[Work required] Please copy every line of the records below that holds the word "from".

[Supplied information]
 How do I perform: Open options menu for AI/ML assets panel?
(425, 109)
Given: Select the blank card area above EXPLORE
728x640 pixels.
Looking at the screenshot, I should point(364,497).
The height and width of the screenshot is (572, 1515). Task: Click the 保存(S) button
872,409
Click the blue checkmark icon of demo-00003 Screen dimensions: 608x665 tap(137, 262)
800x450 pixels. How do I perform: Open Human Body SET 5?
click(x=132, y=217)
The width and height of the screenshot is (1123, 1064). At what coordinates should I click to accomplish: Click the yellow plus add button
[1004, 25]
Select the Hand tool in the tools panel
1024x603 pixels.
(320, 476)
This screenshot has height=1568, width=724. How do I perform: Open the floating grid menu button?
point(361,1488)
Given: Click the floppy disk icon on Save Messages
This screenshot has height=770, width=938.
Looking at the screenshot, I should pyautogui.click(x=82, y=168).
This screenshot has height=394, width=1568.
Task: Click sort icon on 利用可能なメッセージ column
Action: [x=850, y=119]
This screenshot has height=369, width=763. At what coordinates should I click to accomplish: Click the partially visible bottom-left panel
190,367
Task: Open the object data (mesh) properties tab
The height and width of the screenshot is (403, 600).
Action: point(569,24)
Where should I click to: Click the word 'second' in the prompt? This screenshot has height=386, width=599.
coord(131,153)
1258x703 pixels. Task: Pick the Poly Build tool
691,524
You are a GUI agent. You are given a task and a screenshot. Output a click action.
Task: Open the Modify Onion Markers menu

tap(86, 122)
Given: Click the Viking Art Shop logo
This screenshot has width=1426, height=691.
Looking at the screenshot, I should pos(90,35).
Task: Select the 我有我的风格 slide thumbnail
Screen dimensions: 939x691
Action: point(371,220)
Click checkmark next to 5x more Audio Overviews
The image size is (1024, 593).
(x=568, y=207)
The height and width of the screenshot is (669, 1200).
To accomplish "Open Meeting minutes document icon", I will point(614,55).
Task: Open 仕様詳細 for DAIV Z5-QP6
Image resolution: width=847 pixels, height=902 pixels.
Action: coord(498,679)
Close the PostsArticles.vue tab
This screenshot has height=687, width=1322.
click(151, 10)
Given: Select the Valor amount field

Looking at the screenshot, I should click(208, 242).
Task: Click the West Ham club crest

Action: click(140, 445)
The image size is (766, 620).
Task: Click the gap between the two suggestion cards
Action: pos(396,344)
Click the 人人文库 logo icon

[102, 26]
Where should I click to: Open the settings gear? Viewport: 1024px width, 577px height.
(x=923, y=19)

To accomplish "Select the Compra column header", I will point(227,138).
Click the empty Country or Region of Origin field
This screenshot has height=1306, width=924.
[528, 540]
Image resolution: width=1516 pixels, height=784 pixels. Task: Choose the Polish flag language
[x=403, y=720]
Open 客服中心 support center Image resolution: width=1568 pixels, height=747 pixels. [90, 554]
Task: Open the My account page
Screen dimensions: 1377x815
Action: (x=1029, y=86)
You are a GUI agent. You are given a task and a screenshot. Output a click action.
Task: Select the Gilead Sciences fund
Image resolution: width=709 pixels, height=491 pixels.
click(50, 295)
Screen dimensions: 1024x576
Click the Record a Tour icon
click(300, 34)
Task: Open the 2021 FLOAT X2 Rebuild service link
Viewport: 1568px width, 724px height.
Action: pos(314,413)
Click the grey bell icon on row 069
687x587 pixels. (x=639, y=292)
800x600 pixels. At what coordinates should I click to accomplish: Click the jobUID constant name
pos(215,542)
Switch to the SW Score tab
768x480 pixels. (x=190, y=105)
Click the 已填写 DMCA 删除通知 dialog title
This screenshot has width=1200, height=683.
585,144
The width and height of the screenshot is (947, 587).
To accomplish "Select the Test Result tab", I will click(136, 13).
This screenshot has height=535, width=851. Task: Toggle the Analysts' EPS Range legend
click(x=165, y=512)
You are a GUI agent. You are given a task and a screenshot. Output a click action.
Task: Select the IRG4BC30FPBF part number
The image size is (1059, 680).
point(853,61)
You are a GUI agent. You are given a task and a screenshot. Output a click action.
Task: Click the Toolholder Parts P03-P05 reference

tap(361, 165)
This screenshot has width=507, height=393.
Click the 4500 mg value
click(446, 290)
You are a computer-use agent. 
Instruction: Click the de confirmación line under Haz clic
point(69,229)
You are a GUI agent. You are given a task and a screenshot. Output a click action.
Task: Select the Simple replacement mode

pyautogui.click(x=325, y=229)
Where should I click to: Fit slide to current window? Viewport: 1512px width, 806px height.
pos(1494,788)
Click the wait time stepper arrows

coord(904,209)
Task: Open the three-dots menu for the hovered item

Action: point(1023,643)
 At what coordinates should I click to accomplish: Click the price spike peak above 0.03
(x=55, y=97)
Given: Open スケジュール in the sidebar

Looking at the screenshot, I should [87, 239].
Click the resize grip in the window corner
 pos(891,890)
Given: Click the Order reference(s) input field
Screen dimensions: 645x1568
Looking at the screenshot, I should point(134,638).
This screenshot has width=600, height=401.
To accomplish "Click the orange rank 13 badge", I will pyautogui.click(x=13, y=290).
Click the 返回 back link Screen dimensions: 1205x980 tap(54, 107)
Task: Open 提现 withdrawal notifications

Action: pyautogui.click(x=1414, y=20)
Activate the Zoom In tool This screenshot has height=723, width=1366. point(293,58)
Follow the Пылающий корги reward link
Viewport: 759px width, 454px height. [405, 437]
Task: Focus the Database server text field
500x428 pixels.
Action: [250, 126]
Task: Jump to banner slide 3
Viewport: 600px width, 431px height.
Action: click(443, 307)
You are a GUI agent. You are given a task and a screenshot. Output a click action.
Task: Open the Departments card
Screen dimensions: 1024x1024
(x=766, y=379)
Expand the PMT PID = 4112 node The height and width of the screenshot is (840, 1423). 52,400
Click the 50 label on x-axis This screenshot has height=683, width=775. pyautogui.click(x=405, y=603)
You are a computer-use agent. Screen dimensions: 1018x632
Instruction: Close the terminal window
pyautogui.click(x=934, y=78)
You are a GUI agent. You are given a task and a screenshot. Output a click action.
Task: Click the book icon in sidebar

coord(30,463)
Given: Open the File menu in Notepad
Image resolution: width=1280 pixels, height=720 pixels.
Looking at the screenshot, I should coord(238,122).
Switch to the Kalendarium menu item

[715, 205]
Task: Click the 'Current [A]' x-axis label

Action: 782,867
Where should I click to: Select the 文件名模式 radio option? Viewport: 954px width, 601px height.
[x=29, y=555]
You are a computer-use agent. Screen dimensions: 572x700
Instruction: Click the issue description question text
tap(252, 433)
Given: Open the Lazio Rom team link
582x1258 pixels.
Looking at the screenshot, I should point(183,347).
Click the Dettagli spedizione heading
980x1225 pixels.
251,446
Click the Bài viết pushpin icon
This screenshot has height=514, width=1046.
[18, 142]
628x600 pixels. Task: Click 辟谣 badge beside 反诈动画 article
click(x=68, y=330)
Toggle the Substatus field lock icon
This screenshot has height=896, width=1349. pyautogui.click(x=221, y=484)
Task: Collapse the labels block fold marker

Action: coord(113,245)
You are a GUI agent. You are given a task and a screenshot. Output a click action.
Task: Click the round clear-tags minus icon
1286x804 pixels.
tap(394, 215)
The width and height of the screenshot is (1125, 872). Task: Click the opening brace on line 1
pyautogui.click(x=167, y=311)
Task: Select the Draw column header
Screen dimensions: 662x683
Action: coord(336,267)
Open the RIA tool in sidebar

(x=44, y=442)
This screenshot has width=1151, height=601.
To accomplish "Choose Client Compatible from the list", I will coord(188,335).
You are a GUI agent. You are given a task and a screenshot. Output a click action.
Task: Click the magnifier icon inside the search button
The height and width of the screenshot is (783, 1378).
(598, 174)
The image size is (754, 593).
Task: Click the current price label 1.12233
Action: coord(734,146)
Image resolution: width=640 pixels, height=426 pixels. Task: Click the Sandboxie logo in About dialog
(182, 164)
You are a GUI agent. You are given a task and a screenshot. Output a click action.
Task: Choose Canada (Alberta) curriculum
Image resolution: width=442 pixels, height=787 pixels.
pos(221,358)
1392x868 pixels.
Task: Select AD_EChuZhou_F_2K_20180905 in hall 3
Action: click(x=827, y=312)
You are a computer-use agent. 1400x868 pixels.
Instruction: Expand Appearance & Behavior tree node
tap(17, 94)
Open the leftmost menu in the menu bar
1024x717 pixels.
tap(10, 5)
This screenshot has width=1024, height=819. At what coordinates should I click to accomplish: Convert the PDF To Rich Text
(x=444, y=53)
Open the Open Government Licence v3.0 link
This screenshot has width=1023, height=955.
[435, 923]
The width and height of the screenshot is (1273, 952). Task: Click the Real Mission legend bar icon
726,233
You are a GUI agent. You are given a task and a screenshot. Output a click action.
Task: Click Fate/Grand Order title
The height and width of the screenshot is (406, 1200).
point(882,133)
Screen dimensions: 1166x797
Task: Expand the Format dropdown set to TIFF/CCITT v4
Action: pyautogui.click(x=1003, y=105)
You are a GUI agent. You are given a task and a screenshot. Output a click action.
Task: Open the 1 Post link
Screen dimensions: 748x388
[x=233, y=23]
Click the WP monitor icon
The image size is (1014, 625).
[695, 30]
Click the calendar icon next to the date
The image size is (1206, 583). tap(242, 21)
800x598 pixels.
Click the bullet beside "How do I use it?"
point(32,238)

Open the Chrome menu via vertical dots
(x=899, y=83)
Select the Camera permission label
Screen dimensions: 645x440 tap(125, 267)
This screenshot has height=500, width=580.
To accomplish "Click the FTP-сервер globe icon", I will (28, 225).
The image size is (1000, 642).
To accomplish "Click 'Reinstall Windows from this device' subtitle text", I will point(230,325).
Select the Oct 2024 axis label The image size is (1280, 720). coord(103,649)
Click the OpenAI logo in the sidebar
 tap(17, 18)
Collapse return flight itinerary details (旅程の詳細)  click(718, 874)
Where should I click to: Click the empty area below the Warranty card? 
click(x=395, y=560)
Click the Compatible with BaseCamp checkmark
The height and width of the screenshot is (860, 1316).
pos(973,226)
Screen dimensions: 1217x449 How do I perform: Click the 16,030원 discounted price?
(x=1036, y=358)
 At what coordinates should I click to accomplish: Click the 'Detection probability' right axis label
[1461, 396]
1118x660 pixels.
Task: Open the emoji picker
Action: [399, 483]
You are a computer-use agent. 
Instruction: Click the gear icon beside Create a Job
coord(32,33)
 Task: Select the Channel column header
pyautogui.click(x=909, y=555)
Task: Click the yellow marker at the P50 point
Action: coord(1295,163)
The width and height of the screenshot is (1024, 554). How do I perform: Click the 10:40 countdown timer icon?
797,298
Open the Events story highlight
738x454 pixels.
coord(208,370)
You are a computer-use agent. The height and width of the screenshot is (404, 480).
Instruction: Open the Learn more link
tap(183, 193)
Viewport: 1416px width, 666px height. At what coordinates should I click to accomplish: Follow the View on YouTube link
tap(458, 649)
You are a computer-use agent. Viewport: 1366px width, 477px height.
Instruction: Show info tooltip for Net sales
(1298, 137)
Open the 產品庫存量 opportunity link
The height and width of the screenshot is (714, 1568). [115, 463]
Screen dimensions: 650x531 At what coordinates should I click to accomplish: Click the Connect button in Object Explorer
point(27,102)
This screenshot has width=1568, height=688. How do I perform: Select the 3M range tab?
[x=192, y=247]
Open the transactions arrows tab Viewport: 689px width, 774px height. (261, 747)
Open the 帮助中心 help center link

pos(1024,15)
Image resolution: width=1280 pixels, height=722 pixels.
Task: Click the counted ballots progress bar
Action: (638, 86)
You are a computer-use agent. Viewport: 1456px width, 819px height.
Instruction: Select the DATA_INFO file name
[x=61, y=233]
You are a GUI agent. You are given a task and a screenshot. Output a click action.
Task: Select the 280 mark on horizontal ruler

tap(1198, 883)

[Expected answer]
To accomplish "Choose Client Compatible from the list", I will coord(188,335).
To accomplish "Click 'Reinstall Windows from this device' subtitle text", I will point(230,325).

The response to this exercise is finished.